In his acceptance speech for the International Press Institute's World Press Freedom Hero award in March 2016, Ahmad Zeidabadi describes what it feels like to be banned from his profession for life: Alas! It seems I am condemned to become a stranger in my own country and have my mouth shut. In such a condition, sometimes I think I have been condemned to 'civil execution' or to go through a 'silent death' and be forgotten altogether.
Ahmad Zeidabadi began his career as a journalist in Tehran in 1989 with Iran’s longest-running daily newspaper Ettela’at, shortly after the death of Ayatollah Ruhollah al Khomeini – founder of the Islamic Republic of Iran and the leader of the 1979 Iranian Revolution. When a reformist politician was appointed Mayor of Tehran that same year and founded Hamshahri, Zeidabadi, a reformist himself, left the conservatively aligned Ettela’at and joined the new daily, a newspaper that later became the most-read in Tehran.
In the years that followed, Zeidabadi built his reputation as a well-known and fearless political analyst in Iran. In 1997, when reformist Mohammad Khatami won a landslide victory in Iran’s presidential elections, an easing of government censorship allowed for a reformist press to flourish and Zeidabadi was at its helm. Unfortunately, hardliners both inside and outside the government moved to crush Khatami’s plans to reform the Iranian system, and their first targets were journalists like Zeidabadi.
In 2000, he was subjected to the first of many violations of his right to freedom of expression. He was arrested for ‘failing to answer a court summons’ and forced to spend seven months in Tehran’s Evin prison, two of which were spent in solitary confinement. Less than two weeks after his release, he was arrested again, this time on charges of ‘conspiring against the government’. He was released again shortly thereafter, when Speaker of Parliament Mehdi Karroubi intervened on his behalf.
In early 2002, he was again put on trial and sentenced to 23 months in prison, later reduced to 13. He was also banned from “all public and social activity, including journalism” for a period of five years. But Zeidabadi was undeterred, and he moved on to providing political analysis on Iran and the region to multiple reformist outlets both online and offline.
Zeidabadi did not waste any time after his writing ban was lifted in 2007. He penned a widely circulated letter – one whose impact would later cause much suffering for him – in which he directly addressed Supreme Leader Ayatollah Ali Khomeini and questioned his lack of tolerance for criticism as well as his handling of the nuclear program and the international community’s response to it.

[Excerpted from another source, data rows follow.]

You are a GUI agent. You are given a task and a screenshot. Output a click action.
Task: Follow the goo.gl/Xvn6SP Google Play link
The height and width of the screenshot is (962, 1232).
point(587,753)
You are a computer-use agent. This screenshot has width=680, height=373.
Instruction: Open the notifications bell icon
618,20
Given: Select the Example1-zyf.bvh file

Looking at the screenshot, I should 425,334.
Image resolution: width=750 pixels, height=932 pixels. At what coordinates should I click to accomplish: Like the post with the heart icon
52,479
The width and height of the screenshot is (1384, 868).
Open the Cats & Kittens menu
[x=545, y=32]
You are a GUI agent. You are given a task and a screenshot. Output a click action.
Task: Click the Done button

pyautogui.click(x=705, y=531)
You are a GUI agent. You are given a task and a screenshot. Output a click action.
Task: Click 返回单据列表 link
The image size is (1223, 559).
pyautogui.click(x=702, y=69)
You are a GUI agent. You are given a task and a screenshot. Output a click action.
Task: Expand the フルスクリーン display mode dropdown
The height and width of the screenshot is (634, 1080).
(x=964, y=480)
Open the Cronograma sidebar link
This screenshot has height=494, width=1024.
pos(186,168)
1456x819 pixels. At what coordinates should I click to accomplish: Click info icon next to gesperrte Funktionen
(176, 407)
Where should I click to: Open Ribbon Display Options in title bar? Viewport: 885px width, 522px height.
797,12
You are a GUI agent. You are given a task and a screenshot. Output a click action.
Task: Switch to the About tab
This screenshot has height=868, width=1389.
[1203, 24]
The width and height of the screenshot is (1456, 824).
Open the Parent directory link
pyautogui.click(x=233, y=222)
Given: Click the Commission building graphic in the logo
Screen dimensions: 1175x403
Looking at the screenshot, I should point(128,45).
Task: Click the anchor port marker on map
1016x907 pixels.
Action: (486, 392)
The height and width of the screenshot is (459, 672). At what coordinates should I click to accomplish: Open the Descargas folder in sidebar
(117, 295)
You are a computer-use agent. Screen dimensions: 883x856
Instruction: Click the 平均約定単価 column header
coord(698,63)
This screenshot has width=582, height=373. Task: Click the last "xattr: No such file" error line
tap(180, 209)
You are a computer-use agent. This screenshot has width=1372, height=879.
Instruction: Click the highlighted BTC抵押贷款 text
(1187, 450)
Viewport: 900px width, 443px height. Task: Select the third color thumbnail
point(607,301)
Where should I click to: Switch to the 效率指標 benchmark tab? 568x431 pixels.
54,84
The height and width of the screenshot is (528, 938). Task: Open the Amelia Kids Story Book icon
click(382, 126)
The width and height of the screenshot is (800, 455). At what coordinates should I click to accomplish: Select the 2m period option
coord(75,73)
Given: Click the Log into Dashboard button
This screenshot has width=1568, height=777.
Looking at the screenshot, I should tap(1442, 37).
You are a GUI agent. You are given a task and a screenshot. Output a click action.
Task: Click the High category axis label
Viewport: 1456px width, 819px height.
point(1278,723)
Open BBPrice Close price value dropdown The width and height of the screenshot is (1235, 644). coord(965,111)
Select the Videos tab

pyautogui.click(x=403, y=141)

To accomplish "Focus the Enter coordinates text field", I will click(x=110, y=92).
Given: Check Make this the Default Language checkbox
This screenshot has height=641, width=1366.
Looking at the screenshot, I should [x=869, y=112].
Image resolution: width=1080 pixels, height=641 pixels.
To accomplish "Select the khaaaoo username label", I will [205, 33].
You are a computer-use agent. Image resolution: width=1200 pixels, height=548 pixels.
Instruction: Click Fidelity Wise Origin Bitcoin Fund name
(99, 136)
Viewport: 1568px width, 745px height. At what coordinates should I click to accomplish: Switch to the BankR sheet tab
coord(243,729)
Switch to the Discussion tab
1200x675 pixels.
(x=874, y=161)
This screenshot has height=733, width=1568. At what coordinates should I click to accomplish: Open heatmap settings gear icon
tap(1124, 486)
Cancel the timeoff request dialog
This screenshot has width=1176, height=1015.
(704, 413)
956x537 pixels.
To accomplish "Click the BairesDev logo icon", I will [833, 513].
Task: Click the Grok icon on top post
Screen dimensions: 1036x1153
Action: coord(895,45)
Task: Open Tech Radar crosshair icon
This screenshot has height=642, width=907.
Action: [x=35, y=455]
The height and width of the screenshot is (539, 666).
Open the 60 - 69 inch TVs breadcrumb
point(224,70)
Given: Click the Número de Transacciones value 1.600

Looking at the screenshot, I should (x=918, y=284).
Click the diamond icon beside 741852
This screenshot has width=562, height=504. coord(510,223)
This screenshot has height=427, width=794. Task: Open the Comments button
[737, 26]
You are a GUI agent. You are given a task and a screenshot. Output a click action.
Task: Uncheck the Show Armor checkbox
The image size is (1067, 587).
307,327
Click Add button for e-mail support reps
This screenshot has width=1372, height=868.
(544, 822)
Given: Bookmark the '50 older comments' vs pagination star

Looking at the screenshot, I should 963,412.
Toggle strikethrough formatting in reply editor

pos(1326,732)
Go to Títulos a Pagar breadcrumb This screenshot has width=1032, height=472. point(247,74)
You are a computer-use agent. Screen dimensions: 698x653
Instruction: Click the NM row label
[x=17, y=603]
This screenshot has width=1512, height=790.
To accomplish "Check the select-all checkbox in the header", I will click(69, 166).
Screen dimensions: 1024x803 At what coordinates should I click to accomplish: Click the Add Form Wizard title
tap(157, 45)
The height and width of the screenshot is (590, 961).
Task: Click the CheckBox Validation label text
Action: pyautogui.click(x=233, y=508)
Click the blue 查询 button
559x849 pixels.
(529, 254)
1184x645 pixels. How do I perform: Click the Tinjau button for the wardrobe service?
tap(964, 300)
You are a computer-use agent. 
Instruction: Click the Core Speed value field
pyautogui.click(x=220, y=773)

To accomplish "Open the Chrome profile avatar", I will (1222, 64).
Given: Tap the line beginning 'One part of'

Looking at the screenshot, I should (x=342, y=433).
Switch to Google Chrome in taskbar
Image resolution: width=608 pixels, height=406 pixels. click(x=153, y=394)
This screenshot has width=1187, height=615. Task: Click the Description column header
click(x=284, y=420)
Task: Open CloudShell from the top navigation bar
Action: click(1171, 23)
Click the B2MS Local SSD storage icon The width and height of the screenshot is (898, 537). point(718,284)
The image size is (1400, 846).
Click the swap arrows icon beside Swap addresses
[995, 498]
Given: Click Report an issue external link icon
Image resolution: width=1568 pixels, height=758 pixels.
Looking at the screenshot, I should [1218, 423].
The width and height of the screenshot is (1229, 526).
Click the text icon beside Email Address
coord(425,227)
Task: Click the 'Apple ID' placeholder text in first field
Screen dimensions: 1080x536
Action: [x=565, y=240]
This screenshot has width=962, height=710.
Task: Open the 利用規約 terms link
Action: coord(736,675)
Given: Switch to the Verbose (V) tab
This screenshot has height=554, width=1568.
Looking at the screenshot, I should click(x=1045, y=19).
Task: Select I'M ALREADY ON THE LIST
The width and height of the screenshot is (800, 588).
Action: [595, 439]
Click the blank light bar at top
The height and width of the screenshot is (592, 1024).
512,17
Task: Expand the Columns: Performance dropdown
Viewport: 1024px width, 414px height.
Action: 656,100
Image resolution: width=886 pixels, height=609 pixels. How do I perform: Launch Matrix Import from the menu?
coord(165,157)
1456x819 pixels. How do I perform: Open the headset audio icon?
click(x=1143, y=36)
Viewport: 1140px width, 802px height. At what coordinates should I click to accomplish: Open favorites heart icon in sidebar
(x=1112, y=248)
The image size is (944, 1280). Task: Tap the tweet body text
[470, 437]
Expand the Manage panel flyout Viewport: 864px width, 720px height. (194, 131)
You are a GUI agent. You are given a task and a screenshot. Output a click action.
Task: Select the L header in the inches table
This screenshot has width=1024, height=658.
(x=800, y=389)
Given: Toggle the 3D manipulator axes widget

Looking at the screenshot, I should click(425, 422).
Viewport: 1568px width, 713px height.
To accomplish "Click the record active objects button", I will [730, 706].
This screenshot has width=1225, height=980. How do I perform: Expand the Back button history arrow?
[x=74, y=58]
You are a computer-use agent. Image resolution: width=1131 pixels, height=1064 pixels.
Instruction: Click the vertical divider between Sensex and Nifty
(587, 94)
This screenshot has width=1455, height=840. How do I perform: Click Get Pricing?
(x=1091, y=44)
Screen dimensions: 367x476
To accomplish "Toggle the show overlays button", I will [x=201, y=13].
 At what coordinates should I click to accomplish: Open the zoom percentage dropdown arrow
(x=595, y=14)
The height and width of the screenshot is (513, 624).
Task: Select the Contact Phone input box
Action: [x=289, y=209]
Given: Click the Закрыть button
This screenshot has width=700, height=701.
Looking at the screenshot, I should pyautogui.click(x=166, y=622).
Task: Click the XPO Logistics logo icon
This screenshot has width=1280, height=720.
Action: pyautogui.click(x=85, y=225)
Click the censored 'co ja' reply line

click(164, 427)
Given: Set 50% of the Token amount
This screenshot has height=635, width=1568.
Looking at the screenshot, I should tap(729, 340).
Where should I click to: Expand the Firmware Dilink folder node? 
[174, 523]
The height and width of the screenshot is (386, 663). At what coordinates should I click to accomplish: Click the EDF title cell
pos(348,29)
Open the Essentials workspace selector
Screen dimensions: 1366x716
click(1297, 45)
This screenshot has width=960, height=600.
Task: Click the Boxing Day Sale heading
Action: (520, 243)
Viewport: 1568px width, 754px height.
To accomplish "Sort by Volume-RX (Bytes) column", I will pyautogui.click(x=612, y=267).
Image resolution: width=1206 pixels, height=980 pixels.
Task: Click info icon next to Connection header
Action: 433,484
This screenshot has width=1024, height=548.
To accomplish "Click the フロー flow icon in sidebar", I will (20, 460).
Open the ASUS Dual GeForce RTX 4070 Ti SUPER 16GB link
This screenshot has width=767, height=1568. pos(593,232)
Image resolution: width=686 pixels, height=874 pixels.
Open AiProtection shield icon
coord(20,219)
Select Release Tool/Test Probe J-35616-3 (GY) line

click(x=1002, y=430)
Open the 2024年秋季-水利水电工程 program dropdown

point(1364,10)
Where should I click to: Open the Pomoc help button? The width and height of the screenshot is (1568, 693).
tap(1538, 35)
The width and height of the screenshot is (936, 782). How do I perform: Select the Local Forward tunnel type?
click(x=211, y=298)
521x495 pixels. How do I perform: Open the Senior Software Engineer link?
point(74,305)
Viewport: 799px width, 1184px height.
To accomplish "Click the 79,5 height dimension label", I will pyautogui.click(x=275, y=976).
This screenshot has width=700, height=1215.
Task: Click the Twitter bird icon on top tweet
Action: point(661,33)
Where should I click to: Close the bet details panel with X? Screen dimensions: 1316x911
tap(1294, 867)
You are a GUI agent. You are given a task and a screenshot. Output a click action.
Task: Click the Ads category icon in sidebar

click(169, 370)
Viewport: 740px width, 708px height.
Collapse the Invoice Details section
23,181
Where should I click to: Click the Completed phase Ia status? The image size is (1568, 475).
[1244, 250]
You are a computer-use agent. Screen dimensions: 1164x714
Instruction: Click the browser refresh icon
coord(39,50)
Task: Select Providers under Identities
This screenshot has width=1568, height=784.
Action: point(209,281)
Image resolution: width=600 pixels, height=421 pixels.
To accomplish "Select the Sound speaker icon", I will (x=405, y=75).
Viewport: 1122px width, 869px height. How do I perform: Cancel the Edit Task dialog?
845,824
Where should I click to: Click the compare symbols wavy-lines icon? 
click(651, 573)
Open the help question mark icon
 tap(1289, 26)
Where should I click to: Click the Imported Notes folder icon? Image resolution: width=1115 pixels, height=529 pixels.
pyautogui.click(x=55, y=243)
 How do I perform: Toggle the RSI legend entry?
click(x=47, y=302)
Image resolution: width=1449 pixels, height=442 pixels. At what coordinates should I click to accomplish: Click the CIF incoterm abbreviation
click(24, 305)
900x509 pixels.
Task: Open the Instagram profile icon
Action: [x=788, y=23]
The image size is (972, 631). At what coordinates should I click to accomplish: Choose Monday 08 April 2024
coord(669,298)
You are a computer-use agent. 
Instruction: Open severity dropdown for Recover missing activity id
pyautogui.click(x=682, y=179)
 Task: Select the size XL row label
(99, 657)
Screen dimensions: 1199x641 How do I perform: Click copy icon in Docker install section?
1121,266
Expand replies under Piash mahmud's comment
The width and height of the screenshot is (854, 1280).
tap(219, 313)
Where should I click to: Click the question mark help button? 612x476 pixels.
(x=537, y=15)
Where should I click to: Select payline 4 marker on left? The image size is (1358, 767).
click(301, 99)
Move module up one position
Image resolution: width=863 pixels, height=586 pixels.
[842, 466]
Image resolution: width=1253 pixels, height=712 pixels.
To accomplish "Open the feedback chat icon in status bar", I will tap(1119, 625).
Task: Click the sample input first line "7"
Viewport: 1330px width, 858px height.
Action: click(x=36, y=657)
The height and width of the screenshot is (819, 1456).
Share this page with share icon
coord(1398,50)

Two years later, the consequences of that letter and his staunchly reformist stance caught up with him. In 2009, he was one of 100 journalists and pro-reformists who appeared before the judiciary in a televised mass trial after being accused of trying to provoke ‘a velvet revolution’. He was subsequently sentenced to six years in prison and five years of domestic exile upon release. He was also banned from journalism, as well as any other civic or political activity – this time, for life.
After completing his six-year prison term in 2015, Zeidabadi was exiled to Gonabad in the northeastern province of Khorasan. In 2023, he was sentenced again to one year imprisonment and 50 lashes on charges stemming from the 2009 case.
In the same 2016 acceptance speech, he lamented his inability to do what he does best at a time when sound and objective writing is gravely needed in the region.
“It is a great injustice to deprive a human being of doing what gives meaning to his life and what he is specialised in… These days, the Middle East is in turmoil and my country is going through stormy upheavals. Naturally, I am keen to express my expert analysis and warn the people of the bogus news published by some powerful political wings.”
The IPI award has given Zeidabadi hope that he hasn’t been forgotten, and that one day, he might write again.
Not one to forget other political prisoners, Zeidabadi was among twenty who signed an open letter in September 2017 calling on the authorities to respect the demands of 15 political prisoners who went on a mass hunger strike in Rajaee Shahr Prison.
Today, Zeidabadi continues to have a voice online, providing domestic and regional analysis, including on his “Other Perspective” telegram channel.